Virtual machine

In the vast and complex world of computing, there exist machines that are not real, yet they perform tasks and execute programs just like a physical computer. These are known as virtual machines, or VMs for short. But what is a virtual machine, you may ask? Think of it as an emulation or virtualization of a computer system, a software that creates a digital environment where computer programs can run without the need for physical hardware.

Virtual machines can take different forms and serve various functions, each with its unique purpose and design. Let's take a look at some of the types of virtual machines that exist.

First, we have the system virtual machines, which can be likened to a real computer. They are designed to provide the full functionality of a physical machine and can execute entire operating systems. A hypervisor, a special type of software, manages and shares the underlying hardware resources, allowing multiple virtual environments to coexist on the same physical machine. These virtual environments are isolated from one another, making it possible to run multiple operating systems on a single computer. Modern hypervisors use hardware-assisted virtualization, which makes virtualization-specific hardware available from the host CPUs.

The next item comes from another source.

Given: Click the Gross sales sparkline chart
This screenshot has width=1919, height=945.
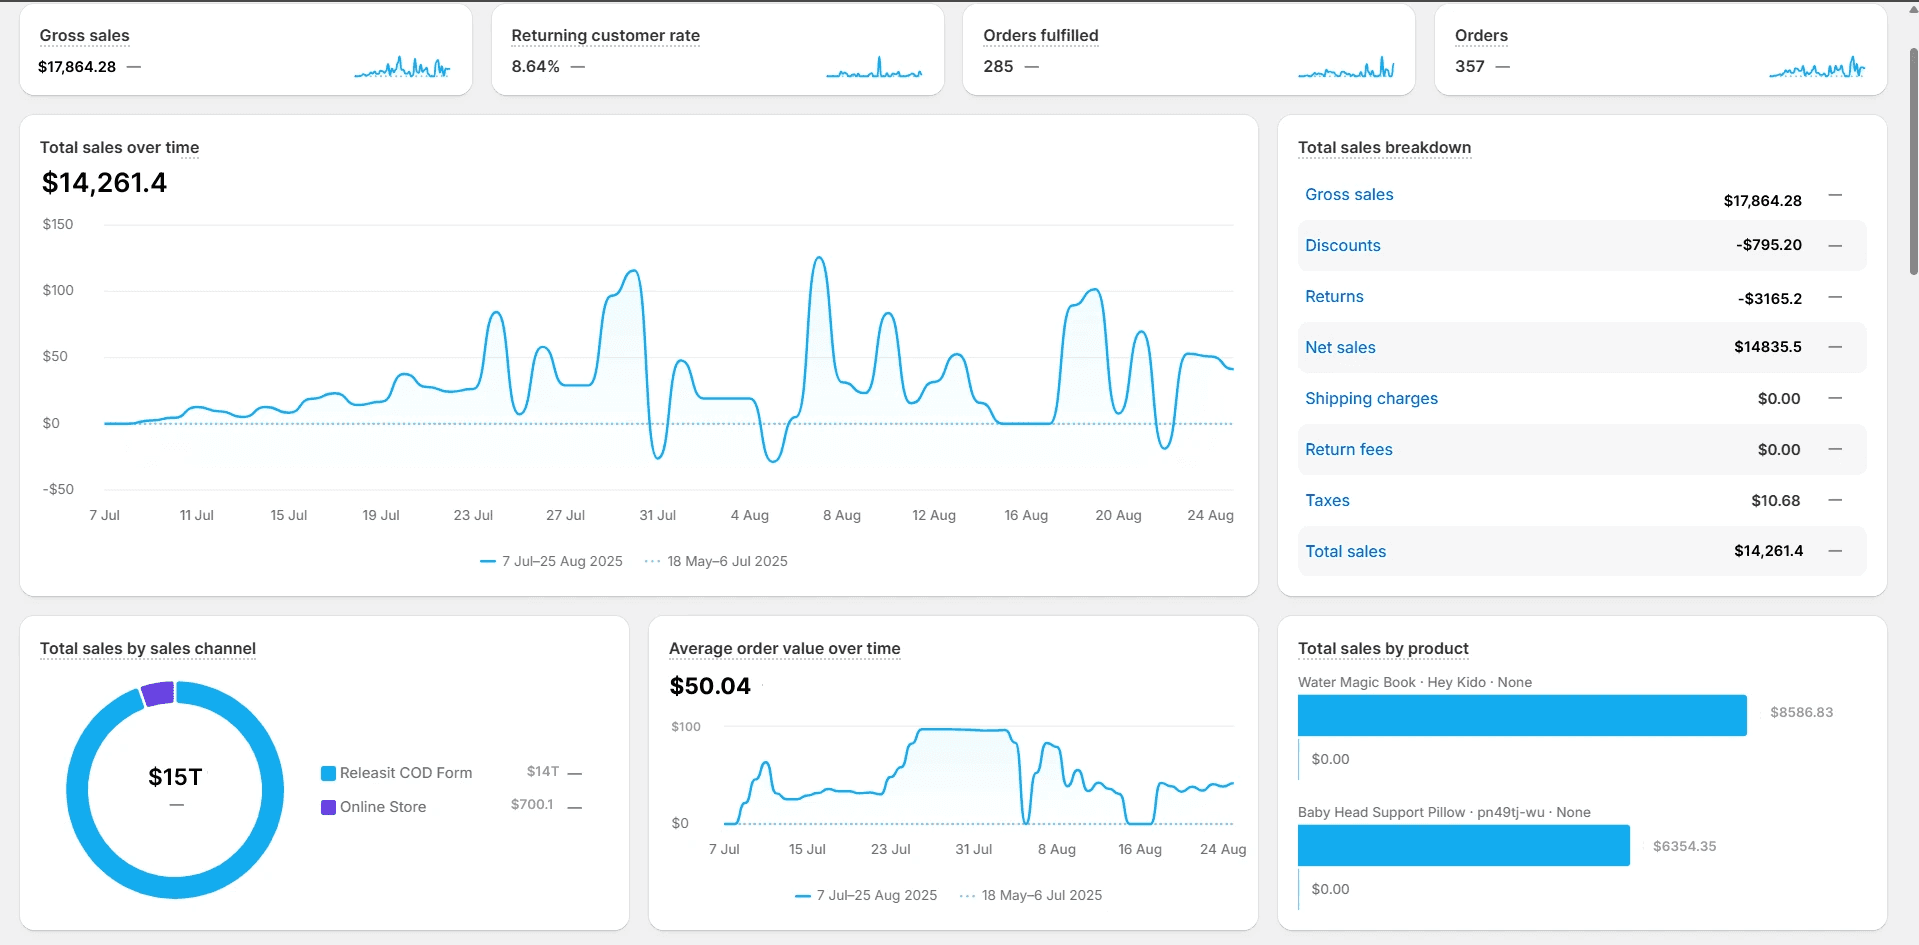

The second type of virtual machine is the process virtual machine. These are meant to execute computer programs in a platform-independent environment. They don't emulate an entire computer system but only provide a runtime environment for executing programs.

Some virtual machine emulators, such as QEMU and video game console emulators, can also imitate different system architectures, making it possible to run software applications and operating systems designed for other CPUs or architectures. This allows developers and users to run programs on machines that they would not be able to otherwise, without purchasing the physical hardware.

Operating-system-level virtualization, on the other hand, enables a computer's resources to be partitioned through the kernel, making it possible to run multiple instances of an operating system on the same machine.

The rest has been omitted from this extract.